▶ _Items from a data source_:
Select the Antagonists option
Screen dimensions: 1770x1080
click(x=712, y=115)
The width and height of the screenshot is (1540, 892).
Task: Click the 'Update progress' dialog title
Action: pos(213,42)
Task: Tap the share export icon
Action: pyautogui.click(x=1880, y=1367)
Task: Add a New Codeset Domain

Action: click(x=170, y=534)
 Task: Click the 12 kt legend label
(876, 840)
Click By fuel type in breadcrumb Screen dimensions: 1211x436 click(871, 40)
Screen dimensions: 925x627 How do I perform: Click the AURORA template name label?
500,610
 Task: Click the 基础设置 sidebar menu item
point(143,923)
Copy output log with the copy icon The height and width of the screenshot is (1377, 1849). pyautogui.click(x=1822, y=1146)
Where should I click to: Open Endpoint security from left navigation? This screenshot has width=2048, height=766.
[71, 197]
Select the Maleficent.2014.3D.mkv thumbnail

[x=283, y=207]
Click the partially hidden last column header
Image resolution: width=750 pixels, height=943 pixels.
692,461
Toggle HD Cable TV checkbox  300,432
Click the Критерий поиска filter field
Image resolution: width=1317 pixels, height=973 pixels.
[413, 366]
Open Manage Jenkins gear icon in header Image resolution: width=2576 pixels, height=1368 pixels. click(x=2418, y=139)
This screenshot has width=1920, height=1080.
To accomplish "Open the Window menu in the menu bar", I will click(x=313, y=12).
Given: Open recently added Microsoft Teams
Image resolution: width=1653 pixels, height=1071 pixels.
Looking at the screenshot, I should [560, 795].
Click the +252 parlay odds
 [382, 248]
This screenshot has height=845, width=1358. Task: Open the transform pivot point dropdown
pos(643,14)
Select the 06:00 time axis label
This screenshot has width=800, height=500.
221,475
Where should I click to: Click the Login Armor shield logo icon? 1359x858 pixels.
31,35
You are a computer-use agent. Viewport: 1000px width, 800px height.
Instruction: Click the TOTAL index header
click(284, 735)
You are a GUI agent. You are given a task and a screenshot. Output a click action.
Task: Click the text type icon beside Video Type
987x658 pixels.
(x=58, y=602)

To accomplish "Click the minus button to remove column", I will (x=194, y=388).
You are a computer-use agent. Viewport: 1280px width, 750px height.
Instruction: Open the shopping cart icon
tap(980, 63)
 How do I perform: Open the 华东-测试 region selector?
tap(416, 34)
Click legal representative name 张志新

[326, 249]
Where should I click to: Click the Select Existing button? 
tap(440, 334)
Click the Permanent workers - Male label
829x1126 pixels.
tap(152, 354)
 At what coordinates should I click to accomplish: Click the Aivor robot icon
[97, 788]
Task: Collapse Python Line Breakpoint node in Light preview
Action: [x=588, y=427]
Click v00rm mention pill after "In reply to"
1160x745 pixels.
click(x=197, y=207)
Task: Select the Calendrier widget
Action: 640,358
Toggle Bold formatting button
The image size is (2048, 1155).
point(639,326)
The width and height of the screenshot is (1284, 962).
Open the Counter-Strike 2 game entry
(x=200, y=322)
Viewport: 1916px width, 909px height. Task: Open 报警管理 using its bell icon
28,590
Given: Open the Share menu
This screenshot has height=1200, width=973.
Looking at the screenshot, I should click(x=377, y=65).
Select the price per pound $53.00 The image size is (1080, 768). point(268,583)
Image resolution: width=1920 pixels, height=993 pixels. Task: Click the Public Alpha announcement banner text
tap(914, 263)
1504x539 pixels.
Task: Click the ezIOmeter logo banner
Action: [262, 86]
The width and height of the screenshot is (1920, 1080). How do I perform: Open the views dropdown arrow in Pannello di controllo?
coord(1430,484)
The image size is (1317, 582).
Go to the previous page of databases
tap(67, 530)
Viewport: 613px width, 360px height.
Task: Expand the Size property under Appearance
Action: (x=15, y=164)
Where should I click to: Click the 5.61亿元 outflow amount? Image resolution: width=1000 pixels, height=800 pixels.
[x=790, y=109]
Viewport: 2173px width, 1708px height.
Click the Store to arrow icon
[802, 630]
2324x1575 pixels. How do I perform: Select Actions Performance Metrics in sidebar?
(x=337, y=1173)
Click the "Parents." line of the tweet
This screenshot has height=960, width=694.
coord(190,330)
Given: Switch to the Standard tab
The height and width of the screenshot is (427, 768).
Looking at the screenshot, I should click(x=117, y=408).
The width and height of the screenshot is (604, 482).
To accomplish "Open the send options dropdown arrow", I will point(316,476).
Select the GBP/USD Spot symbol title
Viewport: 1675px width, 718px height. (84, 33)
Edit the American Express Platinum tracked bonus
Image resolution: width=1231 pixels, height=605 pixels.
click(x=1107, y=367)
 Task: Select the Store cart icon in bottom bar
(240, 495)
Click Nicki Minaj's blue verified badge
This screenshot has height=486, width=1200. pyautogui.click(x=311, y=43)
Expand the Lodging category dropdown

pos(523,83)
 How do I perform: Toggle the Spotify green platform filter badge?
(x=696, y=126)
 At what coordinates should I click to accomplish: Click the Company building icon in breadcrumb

▶ _WHAT IS REQUIRED_: Recast every line of the entries above as a Markdown table with two columns, Row and Line. Number the rows in order and leave out blank lines.

▶ _ANSWER FOR THIS EXERCISE_:
| Row | Line |
|---|---|
| 1 | Select the Antagonists option |
| 2 | Screen dimensions: 1770x1080 |
| 3 | click(x=712, y=115) |
| 4 | The width and height of the screenshot is (1540, 892). |
| 5 | Task: Click the 'Update progress' dialog title |
| 6 | Action: pos(213,42) |
| 7 | Task: Tap the share export icon |
| 8 | Action: pyautogui.click(x=1880, y=1367) |
| 9 | Task: Add a New Codeset Domain |
| 10 | Action: click(x=170, y=534) |
| 11 |  Task: Click the 12 kt legend label |
| 12 | (876, 840) |
| 13 | Click By fuel type in breadcrumb Screen dimensions: 1211x436 click(871, 40) |
| 14 | Screen dimensions: 925x627 How do I perform: Click the AURORA template name label? |
| 15 | 500,610 |
| 16 |  Task: Click the 基础设置 sidebar menu item |
| 17 | point(143,923) |
| 18 | Copy output log with the copy icon The height and width of the screenshot is (1377, 1849). pyautogui.click(x=1822, y=1146) |
| 19 | Where should I click to: Open Endpoint security from left navigation? This screenshot has width=2048, height=766. |
| 20 | [71, 197] |
| 21 | Select the Maleficent.2014.3D.mkv thumbnail |
| 22 | [x=283, y=207] |
| 23 | Click the partially hidden last column header |
| 24 | Image resolution: width=750 pixels, height=943 pixels. |
| 25 | 692,461 |
| 26 | Toggle HD Cable TV checkbox  300,432 |
| 27 | Click the Критерий поиска filter field |
| 28 | Image resolution: width=1317 pixels, height=973 pixels. |
| 29 | [413, 366] |
| 30 | Open Manage Jenkins gear icon in header Image resolution: width=2576 pixels, height=1368 pixels. click(x=2418, y=139) |
| 31 | This screenshot has width=1920, height=1080. |
| 32 | To accomplish "Open the Window menu in the menu bar", I will click(x=313, y=12). |
| 33 | Given: Open recently added Microsoft Teams |
| 34 | Image resolution: width=1653 pixels, height=1071 pixels. |
| 35 | Looking at the screenshot, I should [560, 795]. |
| 36 | Click the +252 parlay odds |
| 37 |  [382, 248] |
| 38 | This screenshot has height=845, width=1358. Task: Open the transform pivot point dropdown |
| 39 | pos(643,14) |
| 40 | Select the 06:00 time axis label |
| 41 | This screenshot has width=800, height=500. |
| 42 | 221,475 |
| 43 | Where should I click to: Click the Login Armor shield logo icon? 1359x858 pixels. |
| 44 | 31,35 |
| 45 | You are a computer-use agent. Viewport: 1000px width, 800px height. |
| 46 | Instruction: Click the TOTAL index header |
| 47 | click(284, 735) |
| 48 | You are a GUI agent. You are given a task and a screenshot. Output a click action. |
| 49 | Task: Click the text type icon beside Video Type |
| 50 | 987x658 pixels. |
| 51 | (x=58, y=602) |
| 52 | To accomplish "Click the minus button to remove column", I will (x=194, y=388). |
| 53 | You are a computer-use agent. Viewport: 1280px width, 750px height. |
| 54 | Instruction: Open the shopping cart icon |
| 55 | tap(980, 63) |
| 56 |  How do I perform: Open the 华东-测试 region selector? |
| 57 | tap(416, 34) |
| 58 | Click legal representative name 张志新 |
| 59 | [326, 249] |
| 60 | Where should I click to: Click the Select Existing button?  |
| 61 | tap(440, 334) |
| 62 | Click the Permanent workers - Male label |
| 63 | 829x1126 pixels. |
| 64 | tap(152, 354) |
| 65 |  At what coordinates should I click to accomplish: Click the Aivor robot icon |
| 66 | [97, 788] |
| 67 | Task: Collapse Python Line Breakpoint node in Light preview |
| 68 | Action: [x=588, y=427] |
| 69 | Click v00rm mention pill after "In reply to" |
| 70 | 1160x745 pixels. |
| 71 | click(x=197, y=207) |
| 72 | Task: Select the Calendrier widget |
| 73 | Action: 640,358 |
| 74 | Toggle Bold formatting button |
| 75 | The image size is (2048, 1155). |
| 76 | point(639,326) |
| 77 | The width and height of the screenshot is (1284, 962). |
| 78 | Open the Counter-Strike 2 game entry |
| 79 | (x=200, y=322) |
| 80 | Viewport: 1916px width, 909px height. Task: Open 报警管理 using its bell icon |
| 81 | 28,590 |
| 82 | Given: Open the Share menu |
| 83 | This screenshot has height=1200, width=973. |
| 84 | Looking at the screenshot, I should click(x=377, y=65). |
| 85 | Select the price per pound $53.00 The image size is (1080, 768). point(268,583) |
| 86 | Image resolution: width=1920 pixels, height=993 pixels. Task: Click the Public Alpha announcement banner text |
| 87 | tap(914, 263) |
| 88 | 1504x539 pixels. |
| 89 | Task: Click the ezIOmeter logo banner |
| 90 | Action: [262, 86] |
| 91 | The width and height of the screenshot is (1920, 1080). How do I perform: Open the views dropdown arrow in Pannello di controllo? |
| 92 | coord(1430,484) |
| 93 | The image size is (1317, 582). |
| 94 | Go to the previous page of databases |
| 95 | tap(67, 530) |
| 96 | Viewport: 613px width, 360px height. |
| 97 | Task: Expand the Size property under Appearance |
| 98 | Action: (x=15, y=164) |
| 99 | Where should I click to: Click the 5.61亿元 outflow amount? Image resolution: width=1000 pixels, height=800 pixels. |
| 100 | [x=790, y=109] |
| 101 | Viewport: 2173px width, 1708px height. |
| 102 | Click the Store to arrow icon |
| 103 | [802, 630] |
| 104 | 2324x1575 pixels. How do I perform: Select Actions Performance Metrics in sidebar? |
| 105 | (x=337, y=1173) |
| 106 | Click the "Parents." line of the tweet |
| 107 | This screenshot has height=960, width=694. |
| 108 | coord(190,330) |
| 109 | Given: Switch to the Standard tab |
| 110 | The height and width of the screenshot is (427, 768). |
| 111 | Looking at the screenshot, I should click(x=117, y=408). |
| 112 | The width and height of the screenshot is (604, 482). |
| 113 | To accomplish "Open the send options dropdown arrow", I will point(316,476). |
| 114 | Select the GBP/USD Spot symbol title |
| 115 | Viewport: 1675px width, 718px height. (84, 33) |
| 116 | Edit the American Express Platinum tracked bonus |
| 117 | Image resolution: width=1231 pixels, height=605 pixels. |
| 118 | click(x=1107, y=367) |
| 119 |  Task: Select the Store cart icon in bottom bar |
| 120 | (240, 495) |
| 121 | Click Nicki Minaj's blue verified badge |
| 122 | This screenshot has height=486, width=1200. pyautogui.click(x=311, y=43) |
| 123 | Expand the Lodging category dropdown |
| 124 | pos(523,83) |
| 125 |  How do I perform: Toggle the Spotify green platform filter badge? |
| 126 | (x=696, y=126) |
| 127 |  At what coordinates should I click to accomplish: Click the Company building icon in breadcrumb |